- Work request: Read through the listing below and return only the lines containing "computer".

=== Material provided ===

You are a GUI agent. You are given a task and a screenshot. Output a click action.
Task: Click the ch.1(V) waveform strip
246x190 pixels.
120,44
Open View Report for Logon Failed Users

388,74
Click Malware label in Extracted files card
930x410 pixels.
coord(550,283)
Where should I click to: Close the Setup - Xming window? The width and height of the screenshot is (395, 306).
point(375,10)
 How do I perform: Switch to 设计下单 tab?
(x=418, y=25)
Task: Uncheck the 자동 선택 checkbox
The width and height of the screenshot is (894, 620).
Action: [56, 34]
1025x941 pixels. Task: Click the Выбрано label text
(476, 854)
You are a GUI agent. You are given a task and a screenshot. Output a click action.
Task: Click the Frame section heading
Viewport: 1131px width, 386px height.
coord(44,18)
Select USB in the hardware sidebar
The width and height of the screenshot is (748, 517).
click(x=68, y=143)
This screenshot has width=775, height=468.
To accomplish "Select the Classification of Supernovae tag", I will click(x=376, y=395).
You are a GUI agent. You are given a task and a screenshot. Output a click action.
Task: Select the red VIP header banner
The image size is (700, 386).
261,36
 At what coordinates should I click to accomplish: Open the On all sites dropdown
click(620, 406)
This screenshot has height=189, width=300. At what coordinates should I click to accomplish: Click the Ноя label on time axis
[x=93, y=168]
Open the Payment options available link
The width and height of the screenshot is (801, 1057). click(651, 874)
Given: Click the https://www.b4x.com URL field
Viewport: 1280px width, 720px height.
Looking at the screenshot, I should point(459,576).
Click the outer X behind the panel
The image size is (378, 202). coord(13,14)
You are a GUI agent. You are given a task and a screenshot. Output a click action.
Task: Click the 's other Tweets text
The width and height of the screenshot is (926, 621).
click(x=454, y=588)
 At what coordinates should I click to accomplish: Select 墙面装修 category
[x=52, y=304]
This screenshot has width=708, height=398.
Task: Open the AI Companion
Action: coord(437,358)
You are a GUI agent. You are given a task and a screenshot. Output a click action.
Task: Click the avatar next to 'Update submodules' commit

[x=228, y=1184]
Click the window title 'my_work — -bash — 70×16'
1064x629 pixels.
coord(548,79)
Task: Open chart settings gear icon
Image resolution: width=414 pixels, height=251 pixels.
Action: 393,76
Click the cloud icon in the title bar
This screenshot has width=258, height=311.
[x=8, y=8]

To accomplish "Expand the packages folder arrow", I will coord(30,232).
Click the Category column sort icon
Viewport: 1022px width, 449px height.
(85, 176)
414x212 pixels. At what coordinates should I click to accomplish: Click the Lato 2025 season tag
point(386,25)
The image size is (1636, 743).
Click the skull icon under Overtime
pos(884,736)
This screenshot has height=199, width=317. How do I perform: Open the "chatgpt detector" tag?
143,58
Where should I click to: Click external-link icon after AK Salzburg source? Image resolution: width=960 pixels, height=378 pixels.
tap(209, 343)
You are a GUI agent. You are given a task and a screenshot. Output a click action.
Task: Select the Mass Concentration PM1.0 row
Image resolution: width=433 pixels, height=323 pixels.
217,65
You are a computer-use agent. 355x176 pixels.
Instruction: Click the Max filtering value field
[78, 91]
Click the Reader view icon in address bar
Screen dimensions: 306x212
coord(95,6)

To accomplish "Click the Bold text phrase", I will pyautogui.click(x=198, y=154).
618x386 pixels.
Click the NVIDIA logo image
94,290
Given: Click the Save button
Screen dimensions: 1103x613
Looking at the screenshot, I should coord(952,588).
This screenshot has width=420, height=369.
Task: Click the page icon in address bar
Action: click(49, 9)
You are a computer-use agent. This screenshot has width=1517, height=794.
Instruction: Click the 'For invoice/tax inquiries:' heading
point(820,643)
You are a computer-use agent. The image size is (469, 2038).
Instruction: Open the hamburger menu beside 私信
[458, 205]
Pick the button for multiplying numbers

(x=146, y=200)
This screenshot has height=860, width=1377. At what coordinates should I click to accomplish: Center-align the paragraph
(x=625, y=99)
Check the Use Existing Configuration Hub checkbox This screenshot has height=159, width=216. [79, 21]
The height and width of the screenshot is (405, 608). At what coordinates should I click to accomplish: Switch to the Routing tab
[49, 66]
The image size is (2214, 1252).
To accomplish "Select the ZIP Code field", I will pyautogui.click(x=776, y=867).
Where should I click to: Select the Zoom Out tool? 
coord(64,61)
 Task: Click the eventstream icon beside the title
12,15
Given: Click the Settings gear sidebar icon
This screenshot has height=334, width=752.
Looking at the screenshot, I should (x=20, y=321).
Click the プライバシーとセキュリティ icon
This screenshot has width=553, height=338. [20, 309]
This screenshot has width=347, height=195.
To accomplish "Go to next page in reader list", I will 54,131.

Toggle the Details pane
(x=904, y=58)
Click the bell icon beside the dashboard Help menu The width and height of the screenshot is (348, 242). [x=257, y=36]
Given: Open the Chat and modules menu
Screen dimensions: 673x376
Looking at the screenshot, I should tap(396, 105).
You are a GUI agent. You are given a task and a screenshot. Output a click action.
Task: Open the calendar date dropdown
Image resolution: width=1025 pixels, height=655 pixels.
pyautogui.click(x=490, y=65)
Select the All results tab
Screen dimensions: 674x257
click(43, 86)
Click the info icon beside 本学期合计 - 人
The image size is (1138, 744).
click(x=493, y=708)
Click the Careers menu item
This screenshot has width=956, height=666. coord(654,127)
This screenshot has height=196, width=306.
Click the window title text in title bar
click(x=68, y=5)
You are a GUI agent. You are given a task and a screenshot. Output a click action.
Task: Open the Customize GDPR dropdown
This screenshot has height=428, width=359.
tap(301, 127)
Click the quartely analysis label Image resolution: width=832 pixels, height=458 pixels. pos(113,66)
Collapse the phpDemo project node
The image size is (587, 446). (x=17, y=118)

===

- Written reply:
You are a computer-use agent. 355x176 pixels.
You are a computer-use agent. This screenshot has width=1517, height=794.
You are a computer-use agent. The image size is (469, 2038).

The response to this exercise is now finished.